Report back the lines in this listing that carry the string "properties".
[Source information Boundary: Start]
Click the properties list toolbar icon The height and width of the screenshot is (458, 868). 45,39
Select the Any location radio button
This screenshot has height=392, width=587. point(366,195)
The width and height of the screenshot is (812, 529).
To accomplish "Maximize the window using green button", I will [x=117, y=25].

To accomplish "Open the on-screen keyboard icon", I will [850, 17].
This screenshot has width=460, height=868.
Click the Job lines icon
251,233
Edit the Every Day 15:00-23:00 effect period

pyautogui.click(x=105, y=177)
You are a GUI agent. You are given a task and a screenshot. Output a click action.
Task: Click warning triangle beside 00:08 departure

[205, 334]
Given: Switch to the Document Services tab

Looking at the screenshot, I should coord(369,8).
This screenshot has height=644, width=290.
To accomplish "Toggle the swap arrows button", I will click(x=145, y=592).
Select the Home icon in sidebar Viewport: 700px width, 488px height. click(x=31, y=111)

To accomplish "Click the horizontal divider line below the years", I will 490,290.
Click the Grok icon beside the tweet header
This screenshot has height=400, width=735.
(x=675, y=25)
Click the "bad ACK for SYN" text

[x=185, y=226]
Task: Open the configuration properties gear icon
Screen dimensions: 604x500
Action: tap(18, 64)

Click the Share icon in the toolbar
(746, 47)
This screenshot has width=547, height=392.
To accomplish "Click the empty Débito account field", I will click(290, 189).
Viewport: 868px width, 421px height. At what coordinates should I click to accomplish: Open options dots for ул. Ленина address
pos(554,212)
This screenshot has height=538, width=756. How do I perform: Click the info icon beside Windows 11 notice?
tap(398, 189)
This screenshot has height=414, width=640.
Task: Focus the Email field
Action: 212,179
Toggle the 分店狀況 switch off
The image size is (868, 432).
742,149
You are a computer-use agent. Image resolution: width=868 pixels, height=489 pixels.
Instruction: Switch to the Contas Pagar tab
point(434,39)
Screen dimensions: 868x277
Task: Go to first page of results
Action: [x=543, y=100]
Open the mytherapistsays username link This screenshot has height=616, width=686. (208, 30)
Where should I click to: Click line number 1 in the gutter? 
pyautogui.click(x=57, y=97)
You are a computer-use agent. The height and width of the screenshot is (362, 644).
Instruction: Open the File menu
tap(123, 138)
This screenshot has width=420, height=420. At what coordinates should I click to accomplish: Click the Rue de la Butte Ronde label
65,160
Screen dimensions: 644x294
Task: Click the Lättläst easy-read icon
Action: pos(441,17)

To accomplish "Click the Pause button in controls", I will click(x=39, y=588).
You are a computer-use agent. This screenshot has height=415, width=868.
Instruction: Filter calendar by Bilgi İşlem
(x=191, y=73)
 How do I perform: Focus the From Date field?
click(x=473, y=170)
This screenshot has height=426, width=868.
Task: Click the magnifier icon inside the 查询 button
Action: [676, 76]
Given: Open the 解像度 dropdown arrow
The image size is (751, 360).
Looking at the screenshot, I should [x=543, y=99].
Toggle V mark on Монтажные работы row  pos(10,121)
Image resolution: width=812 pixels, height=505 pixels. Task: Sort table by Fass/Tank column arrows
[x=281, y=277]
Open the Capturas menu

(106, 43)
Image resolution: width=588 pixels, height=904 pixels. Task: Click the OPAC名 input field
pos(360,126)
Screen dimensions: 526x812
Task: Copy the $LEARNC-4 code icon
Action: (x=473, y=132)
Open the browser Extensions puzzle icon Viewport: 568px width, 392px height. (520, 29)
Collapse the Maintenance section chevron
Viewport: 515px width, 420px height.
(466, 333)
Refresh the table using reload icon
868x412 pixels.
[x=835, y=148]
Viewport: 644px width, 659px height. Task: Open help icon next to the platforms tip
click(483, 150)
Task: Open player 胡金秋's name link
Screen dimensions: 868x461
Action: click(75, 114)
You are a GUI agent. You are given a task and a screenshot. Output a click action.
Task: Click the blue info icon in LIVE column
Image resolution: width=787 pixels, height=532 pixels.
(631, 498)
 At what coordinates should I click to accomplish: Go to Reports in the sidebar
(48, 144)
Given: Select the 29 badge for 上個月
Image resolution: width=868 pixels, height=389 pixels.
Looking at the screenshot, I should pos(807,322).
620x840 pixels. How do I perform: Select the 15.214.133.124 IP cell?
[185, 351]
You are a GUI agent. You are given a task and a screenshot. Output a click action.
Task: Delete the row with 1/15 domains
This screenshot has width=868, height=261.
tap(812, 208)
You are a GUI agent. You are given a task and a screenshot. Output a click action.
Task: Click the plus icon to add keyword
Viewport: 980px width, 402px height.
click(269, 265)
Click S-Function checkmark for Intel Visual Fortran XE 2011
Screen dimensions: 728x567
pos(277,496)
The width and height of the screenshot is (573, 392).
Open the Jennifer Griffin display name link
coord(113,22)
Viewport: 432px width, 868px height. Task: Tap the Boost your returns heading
[Source information Boundary: End]
== Your solution ==
Click the properties list toolbar icon The height and width of the screenshot is (458, 868). 45,39
Task: Open the configuration properties gear icon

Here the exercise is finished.